→ What you need to do: Could you write out all of the data again, word for word?

→ Supplied records:

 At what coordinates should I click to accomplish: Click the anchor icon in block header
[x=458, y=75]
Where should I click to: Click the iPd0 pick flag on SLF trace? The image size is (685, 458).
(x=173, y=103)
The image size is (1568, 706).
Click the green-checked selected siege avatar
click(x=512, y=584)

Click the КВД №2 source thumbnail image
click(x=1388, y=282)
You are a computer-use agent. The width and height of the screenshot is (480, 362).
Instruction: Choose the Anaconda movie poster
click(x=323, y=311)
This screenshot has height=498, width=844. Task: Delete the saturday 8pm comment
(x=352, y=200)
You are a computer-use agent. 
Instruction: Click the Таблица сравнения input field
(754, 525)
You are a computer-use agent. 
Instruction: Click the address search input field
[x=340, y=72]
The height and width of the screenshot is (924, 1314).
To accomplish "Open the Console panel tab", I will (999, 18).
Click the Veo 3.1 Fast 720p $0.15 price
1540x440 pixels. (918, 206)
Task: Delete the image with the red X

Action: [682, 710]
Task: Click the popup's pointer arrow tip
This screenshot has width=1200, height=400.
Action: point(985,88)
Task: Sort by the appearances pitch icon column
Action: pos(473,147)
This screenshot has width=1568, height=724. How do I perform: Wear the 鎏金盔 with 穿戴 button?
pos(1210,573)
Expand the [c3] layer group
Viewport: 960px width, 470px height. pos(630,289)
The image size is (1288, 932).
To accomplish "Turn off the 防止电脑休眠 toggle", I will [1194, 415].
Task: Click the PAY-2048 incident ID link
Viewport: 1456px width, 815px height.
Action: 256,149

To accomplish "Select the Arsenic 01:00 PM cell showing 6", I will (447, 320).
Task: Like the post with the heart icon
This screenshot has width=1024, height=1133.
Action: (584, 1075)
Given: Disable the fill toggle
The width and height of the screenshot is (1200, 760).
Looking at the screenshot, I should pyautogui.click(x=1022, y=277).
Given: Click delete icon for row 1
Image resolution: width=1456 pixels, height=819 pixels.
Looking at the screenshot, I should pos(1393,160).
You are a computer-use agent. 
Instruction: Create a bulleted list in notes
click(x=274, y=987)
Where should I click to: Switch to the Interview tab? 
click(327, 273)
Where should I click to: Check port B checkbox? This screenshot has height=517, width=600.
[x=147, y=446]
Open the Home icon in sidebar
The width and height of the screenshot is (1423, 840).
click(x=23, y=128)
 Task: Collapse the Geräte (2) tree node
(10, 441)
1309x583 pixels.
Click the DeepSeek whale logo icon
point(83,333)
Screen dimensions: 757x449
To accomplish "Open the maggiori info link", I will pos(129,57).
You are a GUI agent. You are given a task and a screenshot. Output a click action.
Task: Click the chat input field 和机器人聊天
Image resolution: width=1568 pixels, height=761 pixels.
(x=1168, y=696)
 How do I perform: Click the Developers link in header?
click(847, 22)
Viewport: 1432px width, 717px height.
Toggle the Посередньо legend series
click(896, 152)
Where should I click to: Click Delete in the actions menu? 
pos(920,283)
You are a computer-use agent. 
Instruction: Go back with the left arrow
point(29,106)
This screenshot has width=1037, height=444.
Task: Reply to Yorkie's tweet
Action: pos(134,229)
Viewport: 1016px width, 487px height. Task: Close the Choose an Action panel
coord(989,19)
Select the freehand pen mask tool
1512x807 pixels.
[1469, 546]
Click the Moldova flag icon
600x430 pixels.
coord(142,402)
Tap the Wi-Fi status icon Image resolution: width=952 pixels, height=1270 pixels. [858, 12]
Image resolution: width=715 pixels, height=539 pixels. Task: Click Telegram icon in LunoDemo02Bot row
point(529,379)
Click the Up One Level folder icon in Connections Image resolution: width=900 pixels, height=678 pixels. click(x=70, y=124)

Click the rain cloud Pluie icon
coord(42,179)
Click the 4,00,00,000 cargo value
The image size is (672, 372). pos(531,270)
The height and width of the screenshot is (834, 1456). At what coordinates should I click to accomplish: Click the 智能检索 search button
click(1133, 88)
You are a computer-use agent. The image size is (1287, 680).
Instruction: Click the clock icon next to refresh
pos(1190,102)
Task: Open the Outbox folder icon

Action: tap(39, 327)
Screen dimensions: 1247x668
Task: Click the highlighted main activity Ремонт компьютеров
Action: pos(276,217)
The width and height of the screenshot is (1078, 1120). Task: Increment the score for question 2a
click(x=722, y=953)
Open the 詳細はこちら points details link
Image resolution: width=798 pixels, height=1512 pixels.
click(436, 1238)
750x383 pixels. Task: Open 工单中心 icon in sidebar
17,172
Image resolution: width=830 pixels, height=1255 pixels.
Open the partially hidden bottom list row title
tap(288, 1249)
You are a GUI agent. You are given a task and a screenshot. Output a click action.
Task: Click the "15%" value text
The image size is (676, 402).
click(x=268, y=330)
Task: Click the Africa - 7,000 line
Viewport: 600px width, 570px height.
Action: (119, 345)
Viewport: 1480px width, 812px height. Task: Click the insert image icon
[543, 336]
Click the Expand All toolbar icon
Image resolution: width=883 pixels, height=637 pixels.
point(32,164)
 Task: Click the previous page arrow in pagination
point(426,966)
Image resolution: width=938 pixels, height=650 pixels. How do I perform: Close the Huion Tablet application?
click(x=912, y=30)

→ Written solution:
 At what coordinates should I click to accomplish: Click the anchor icon in block header
[x=458, y=75]
Where should I click to: Click the iPd0 pick flag on SLF trace? The image size is (685, 458).
(x=173, y=103)
The image size is (1568, 706).
Click the green-checked selected siege avatar
click(x=512, y=584)

Click the КВД №2 source thumbnail image
click(x=1388, y=282)
You are a computer-use agent. The width and height of the screenshot is (480, 362).
Instruction: Choose the Anaconda movie poster
click(x=323, y=311)
This screenshot has height=498, width=844. Task: Delete the saturday 8pm comment
(x=352, y=200)
You are a computer-use agent. 
Instruction: Click the Таблица сравнения input field
(754, 525)
You are a computer-use agent. 
Instruction: Click the address search input field
[x=340, y=72]
The height and width of the screenshot is (924, 1314).
To accomplish "Open the Console panel tab", I will (999, 18).
Click the Veo 3.1 Fast 720p $0.15 price
1540x440 pixels. (918, 206)
Task: Delete the image with the red X

Action: [682, 710]
Task: Click the popup's pointer arrow tip
This screenshot has width=1200, height=400.
Action: point(985,88)
Task: Sort by the appearances pitch icon column
Action: pos(473,147)
This screenshot has width=1568, height=724. How do I perform: Wear the 鎏金盔 with 穿戴 button?
pos(1210,573)
Expand the [c3] layer group
Viewport: 960px width, 470px height. pos(630,289)
The image size is (1288, 932).
To accomplish "Turn off the 防止电脑休眠 toggle", I will [1194, 415].
Task: Click the PAY-2048 incident ID link
Viewport: 1456px width, 815px height.
Action: 256,149

To accomplish "Select the Arsenic 01:00 PM cell showing 6", I will (447, 320).
Task: Like the post with the heart icon
This screenshot has width=1024, height=1133.
Action: (584, 1075)
Given: Disable the fill toggle
The width and height of the screenshot is (1200, 760).
Looking at the screenshot, I should pyautogui.click(x=1022, y=277).
Given: Click delete icon for row 1
Image resolution: width=1456 pixels, height=819 pixels.
Looking at the screenshot, I should pos(1393,160).
You are a computer-use agent. 
Instruction: Create a bulleted list in notes
click(x=274, y=987)
Where should I click to: Switch to the Interview tab? 
click(327, 273)
Where should I click to: Check port B checkbox? This screenshot has height=517, width=600.
[x=147, y=446]
Open the Home icon in sidebar
The width and height of the screenshot is (1423, 840).
click(x=23, y=128)
 Task: Collapse the Geräte (2) tree node
(10, 441)
1309x583 pixels.
Click the DeepSeek whale logo icon
point(83,333)
Screen dimensions: 757x449
To accomplish "Open the maggiori info link", I will pos(129,57).
You are a GUI agent. You are given a task and a screenshot. Output a click action.
Task: Click the chat input field 和机器人聊天
Image resolution: width=1568 pixels, height=761 pixels.
(x=1168, y=696)
 How do I perform: Click the Developers link in header?
click(847, 22)
Viewport: 1432px width, 717px height.
Toggle the Посередньо legend series
click(896, 152)
Where should I click to: Click Delete in the actions menu? 
pos(920,283)
You are a computer-use agent. 
Instruction: Go back with the left arrow
point(29,106)
This screenshot has width=1037, height=444.
Task: Reply to Yorkie's tweet
Action: pos(134,229)
Viewport: 1016px width, 487px height. Task: Close the Choose an Action panel
coord(989,19)
Select the freehand pen mask tool
1512x807 pixels.
[1469, 546]
Click the Moldova flag icon
600x430 pixels.
coord(142,402)
Tap the Wi-Fi status icon Image resolution: width=952 pixels, height=1270 pixels. [858, 12]
Image resolution: width=715 pixels, height=539 pixels. Task: Click Telegram icon in LunoDemo02Bot row
point(529,379)
Click the Up One Level folder icon in Connections Image resolution: width=900 pixels, height=678 pixels. click(x=70, y=124)

Click the rain cloud Pluie icon
coord(42,179)
Click the 4,00,00,000 cargo value
The image size is (672, 372). pos(531,270)
The height and width of the screenshot is (834, 1456). At what coordinates should I click to accomplish: Click the 智能检索 search button
click(1133, 88)
You are a computer-use agent. The image size is (1287, 680).
Instruction: Click the clock icon next to refresh
pos(1190,102)
Task: Open the Outbox folder icon

Action: tap(39, 327)
Screen dimensions: 1247x668
Task: Click the highlighted main activity Ремонт компьютеров
Action: pos(276,217)
The width and height of the screenshot is (1078, 1120). Task: Increment the score for question 2a
click(x=722, y=953)
Open the 詳細はこちら points details link
Image resolution: width=798 pixels, height=1512 pixels.
click(436, 1238)
750x383 pixels. Task: Open 工单中心 icon in sidebar
17,172
Image resolution: width=830 pixels, height=1255 pixels.
Open the partially hidden bottom list row title
tap(288, 1249)
You are a GUI agent. You are given a task and a screenshot. Output a click action.
Task: Click the "15%" value text
The image size is (676, 402).
click(x=268, y=330)
Task: Click the Africa - 7,000 line
Viewport: 600px width, 570px height.
Action: (119, 345)
Viewport: 1480px width, 812px height. Task: Click the insert image icon
[543, 336]
Click the Expand All toolbar icon
Image resolution: width=883 pixels, height=637 pixels.
point(32,164)
 Task: Click the previous page arrow in pagination
point(426,966)
Image resolution: width=938 pixels, height=650 pixels. How do I perform: Close the Huion Tablet application?
click(x=912, y=30)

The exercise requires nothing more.